* **Task directions**:
Reproduce verbatim the items from the line containing "Click the TON" through the end of the items, with both ends included.

===== Provided data =====

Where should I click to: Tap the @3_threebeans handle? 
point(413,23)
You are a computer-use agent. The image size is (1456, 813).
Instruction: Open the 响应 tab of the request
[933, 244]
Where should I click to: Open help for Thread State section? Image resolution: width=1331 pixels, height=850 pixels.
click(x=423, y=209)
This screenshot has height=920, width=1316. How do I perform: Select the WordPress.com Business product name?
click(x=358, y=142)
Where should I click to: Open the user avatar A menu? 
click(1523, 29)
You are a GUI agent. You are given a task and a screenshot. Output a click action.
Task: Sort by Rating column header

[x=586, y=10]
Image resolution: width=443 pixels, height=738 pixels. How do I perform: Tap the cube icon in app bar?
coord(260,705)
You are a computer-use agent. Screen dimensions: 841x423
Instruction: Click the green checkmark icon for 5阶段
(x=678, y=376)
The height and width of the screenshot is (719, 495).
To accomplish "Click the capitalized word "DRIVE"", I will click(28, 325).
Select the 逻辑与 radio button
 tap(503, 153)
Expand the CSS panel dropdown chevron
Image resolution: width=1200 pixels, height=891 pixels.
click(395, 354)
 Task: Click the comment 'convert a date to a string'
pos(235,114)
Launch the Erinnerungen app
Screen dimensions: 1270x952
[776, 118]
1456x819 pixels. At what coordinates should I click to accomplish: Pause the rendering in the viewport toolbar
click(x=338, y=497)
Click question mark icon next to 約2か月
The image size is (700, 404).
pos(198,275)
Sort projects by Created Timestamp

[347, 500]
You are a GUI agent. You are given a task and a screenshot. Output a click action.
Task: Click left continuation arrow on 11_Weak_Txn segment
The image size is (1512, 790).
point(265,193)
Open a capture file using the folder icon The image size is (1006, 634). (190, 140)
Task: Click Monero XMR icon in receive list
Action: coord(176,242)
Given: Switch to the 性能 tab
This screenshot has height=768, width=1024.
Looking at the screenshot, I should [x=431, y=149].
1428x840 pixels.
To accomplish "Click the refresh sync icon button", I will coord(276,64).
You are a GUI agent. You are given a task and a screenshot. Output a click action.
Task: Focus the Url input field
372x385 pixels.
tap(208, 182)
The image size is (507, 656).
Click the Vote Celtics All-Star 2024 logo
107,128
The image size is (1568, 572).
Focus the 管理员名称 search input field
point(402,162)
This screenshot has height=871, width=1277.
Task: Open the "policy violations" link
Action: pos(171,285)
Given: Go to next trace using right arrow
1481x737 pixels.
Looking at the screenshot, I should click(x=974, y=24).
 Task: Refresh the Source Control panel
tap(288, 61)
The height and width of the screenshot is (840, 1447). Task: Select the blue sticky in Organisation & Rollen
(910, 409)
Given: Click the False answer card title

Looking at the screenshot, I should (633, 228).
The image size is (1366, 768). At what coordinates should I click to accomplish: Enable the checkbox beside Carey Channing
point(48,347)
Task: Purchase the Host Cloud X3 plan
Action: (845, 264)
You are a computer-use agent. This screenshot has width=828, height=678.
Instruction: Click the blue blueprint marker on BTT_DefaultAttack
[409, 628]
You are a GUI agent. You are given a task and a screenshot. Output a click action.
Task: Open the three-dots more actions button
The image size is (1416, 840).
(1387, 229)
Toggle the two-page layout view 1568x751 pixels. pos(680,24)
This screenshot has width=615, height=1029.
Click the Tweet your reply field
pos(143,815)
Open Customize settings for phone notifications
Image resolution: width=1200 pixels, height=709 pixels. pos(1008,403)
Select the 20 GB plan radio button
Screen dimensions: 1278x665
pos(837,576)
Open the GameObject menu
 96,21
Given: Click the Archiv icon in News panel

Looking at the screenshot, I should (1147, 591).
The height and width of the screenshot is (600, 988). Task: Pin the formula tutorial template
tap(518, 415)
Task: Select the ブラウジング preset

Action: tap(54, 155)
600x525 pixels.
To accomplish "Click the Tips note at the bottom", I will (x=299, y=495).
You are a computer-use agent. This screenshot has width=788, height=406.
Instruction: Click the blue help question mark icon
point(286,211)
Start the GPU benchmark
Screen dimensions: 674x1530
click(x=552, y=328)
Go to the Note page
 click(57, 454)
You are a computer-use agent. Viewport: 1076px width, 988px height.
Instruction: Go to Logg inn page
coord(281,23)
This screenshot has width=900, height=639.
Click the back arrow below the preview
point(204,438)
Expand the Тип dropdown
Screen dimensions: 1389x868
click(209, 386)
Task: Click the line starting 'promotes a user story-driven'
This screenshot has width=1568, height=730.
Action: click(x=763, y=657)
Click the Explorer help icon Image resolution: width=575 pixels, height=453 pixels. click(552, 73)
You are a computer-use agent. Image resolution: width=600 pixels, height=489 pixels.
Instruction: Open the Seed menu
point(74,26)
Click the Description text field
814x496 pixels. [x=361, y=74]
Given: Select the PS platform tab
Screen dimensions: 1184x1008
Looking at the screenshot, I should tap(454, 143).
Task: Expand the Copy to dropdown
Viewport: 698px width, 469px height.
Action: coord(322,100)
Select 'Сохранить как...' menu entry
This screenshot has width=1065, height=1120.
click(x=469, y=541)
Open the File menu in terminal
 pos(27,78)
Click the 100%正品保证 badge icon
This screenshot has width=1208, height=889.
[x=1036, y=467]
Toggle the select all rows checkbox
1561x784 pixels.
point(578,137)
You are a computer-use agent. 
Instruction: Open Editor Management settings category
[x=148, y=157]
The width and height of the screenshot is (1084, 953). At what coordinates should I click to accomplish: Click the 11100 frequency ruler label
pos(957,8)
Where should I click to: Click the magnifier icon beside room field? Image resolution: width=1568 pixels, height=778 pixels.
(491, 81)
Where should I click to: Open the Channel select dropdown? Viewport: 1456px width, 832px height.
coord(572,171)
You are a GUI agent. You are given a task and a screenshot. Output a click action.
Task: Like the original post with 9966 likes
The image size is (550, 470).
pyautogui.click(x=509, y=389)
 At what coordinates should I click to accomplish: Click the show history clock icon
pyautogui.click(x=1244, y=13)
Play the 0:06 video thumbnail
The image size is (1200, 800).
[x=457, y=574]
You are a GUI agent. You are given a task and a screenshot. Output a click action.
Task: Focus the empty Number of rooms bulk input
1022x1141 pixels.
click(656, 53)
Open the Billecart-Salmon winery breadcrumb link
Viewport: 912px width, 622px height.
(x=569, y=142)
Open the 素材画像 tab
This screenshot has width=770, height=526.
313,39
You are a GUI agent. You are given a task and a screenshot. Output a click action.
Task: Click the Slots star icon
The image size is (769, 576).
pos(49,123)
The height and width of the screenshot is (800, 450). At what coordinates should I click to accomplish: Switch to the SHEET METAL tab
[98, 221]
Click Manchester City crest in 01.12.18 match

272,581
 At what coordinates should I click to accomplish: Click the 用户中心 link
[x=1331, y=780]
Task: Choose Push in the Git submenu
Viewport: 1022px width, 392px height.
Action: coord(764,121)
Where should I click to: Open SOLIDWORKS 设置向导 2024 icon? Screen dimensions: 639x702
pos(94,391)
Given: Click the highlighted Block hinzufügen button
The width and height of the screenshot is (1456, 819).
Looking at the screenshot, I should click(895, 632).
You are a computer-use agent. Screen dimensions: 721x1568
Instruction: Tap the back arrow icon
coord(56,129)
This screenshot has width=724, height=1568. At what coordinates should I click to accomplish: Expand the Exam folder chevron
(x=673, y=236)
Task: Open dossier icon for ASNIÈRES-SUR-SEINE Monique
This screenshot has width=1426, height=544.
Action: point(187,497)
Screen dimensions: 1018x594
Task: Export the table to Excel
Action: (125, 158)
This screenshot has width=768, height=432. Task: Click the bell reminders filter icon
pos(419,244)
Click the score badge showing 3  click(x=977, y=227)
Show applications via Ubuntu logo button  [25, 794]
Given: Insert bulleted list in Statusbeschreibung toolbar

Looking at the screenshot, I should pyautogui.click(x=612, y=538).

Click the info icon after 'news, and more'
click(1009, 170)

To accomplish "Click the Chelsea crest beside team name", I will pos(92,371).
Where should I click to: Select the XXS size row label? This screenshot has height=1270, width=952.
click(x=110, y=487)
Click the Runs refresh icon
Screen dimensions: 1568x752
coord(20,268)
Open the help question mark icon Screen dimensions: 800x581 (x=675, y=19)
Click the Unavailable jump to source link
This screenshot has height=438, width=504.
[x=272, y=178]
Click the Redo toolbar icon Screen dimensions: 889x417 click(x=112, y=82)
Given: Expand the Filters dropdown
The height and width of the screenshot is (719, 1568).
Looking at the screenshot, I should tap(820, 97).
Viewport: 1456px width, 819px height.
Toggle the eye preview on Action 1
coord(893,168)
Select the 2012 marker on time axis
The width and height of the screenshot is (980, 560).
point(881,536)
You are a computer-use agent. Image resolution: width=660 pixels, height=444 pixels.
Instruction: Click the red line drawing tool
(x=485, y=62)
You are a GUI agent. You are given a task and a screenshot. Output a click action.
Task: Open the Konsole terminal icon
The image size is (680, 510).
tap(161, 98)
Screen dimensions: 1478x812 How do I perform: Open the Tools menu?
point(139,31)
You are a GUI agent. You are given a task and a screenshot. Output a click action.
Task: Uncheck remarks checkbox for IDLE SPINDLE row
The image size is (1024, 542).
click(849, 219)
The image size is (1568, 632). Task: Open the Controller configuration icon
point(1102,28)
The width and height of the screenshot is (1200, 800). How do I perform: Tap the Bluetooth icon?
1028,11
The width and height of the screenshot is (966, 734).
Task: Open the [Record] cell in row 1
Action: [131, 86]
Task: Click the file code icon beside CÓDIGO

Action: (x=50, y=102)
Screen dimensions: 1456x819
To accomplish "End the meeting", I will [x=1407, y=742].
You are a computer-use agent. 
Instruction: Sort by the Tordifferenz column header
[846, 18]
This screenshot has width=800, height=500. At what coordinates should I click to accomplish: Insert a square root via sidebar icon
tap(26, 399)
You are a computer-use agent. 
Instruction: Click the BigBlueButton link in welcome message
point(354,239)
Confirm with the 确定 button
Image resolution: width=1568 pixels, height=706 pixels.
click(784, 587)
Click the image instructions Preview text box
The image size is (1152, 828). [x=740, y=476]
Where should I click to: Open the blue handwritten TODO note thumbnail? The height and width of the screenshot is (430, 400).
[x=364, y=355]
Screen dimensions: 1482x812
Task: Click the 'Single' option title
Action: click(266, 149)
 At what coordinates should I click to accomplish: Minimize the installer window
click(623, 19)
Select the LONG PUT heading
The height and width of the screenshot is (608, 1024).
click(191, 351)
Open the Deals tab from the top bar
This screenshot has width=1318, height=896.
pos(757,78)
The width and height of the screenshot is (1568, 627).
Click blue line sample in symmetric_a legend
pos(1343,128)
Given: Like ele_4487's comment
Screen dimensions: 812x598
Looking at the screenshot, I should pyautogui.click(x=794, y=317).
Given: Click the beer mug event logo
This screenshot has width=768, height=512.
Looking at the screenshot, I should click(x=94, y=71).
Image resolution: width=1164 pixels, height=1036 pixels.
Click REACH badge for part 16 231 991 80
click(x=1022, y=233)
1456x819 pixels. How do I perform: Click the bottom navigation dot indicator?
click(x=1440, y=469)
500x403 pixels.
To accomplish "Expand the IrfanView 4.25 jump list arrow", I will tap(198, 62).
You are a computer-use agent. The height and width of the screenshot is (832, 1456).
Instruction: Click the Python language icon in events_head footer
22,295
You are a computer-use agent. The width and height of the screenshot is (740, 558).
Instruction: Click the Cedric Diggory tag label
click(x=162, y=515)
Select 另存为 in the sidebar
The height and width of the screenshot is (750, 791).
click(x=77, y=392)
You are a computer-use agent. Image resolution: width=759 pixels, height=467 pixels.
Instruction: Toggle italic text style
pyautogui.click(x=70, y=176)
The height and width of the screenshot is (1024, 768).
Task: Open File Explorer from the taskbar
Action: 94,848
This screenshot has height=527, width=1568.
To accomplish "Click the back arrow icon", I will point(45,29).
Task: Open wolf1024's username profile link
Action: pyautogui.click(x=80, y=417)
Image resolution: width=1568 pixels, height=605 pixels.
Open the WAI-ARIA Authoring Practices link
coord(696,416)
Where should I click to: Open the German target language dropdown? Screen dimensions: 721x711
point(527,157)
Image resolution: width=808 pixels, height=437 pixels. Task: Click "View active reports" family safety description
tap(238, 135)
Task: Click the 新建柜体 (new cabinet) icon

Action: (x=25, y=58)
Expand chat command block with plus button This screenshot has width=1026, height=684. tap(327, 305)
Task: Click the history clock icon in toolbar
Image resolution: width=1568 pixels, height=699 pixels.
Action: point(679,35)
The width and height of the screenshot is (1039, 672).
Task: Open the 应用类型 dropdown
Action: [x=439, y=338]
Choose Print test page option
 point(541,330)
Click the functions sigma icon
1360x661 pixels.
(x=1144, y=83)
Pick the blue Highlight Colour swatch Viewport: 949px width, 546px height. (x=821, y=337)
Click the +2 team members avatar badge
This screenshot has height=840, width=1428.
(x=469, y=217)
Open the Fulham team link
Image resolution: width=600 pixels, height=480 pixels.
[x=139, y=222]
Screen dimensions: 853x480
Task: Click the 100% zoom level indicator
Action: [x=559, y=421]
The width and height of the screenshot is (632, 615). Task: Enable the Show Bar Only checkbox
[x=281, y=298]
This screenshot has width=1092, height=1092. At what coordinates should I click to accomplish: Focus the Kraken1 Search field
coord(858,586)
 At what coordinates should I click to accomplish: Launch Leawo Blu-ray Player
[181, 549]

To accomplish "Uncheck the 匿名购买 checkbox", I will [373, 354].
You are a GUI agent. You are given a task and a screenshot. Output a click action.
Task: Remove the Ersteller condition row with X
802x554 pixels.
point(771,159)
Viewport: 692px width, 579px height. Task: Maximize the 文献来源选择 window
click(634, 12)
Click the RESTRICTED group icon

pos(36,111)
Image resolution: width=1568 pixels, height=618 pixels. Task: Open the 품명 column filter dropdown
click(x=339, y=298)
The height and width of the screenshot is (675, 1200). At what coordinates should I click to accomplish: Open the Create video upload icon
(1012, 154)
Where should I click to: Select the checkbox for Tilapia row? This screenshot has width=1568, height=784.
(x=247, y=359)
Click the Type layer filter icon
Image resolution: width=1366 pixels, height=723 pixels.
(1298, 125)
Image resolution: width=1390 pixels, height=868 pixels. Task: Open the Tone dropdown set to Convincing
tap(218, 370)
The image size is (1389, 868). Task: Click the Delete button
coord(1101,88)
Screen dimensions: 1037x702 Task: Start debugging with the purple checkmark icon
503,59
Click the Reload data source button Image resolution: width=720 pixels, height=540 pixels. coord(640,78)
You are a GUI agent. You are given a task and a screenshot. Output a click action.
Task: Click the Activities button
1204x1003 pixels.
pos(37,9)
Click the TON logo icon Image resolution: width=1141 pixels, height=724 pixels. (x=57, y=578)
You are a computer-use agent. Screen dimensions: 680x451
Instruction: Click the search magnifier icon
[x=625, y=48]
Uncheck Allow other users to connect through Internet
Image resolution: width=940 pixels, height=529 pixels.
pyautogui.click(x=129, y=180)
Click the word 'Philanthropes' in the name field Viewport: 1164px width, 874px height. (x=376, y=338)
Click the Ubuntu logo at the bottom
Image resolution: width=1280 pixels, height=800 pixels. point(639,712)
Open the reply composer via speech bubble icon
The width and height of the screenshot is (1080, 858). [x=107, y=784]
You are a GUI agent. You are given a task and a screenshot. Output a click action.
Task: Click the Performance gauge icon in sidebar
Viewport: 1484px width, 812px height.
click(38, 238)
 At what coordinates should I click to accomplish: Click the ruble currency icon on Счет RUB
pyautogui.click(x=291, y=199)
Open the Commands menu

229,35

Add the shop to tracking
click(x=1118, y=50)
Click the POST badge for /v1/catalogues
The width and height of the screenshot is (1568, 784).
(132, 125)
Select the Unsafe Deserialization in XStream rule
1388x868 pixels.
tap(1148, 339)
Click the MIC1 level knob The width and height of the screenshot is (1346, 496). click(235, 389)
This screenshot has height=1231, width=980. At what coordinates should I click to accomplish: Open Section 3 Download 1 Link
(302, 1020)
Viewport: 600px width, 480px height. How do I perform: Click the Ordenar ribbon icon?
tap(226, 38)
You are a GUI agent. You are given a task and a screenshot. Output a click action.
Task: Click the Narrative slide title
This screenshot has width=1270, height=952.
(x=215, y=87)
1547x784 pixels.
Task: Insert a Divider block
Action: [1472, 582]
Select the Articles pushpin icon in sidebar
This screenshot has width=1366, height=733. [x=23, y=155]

=====

* **Result of the task**:
Click the TON logo icon Image resolution: width=1141 pixels, height=724 pixels. (x=57, y=578)
You are a computer-use agent. Screen dimensions: 680x451
Instruction: Click the search magnifier icon
[x=625, y=48]
Uncheck Allow other users to connect through Internet
Image resolution: width=940 pixels, height=529 pixels.
pyautogui.click(x=129, y=180)
Click the word 'Philanthropes' in the name field Viewport: 1164px width, 874px height. (x=376, y=338)
Click the Ubuntu logo at the bottom
Image resolution: width=1280 pixels, height=800 pixels. point(639,712)
Open the reply composer via speech bubble icon
The width and height of the screenshot is (1080, 858). [x=107, y=784]
You are a GUI agent. You are given a task and a screenshot. Output a click action.
Task: Click the Performance gauge icon in sidebar
Viewport: 1484px width, 812px height.
click(38, 238)
 At what coordinates should I click to accomplish: Click the ruble currency icon on Счет RUB
pyautogui.click(x=291, y=199)
Open the Commands menu

229,35

Add the shop to tracking
click(x=1118, y=50)
Click the POST badge for /v1/catalogues
The width and height of the screenshot is (1568, 784).
(132, 125)
Select the Unsafe Deserialization in XStream rule
1388x868 pixels.
tap(1148, 339)
Click the MIC1 level knob The width and height of the screenshot is (1346, 496). click(235, 389)
This screenshot has height=1231, width=980. At what coordinates should I click to accomplish: Open Section 3 Download 1 Link
(302, 1020)
Viewport: 600px width, 480px height. How do I perform: Click the Ordenar ribbon icon?
tap(226, 38)
You are a GUI agent. You are given a task and a screenshot. Output a click action.
Task: Click the Narrative slide title
This screenshot has width=1270, height=952.
(x=215, y=87)
1547x784 pixels.
Task: Insert a Divider block
Action: [1472, 582]
Select the Articles pushpin icon in sidebar
This screenshot has width=1366, height=733. [x=23, y=155]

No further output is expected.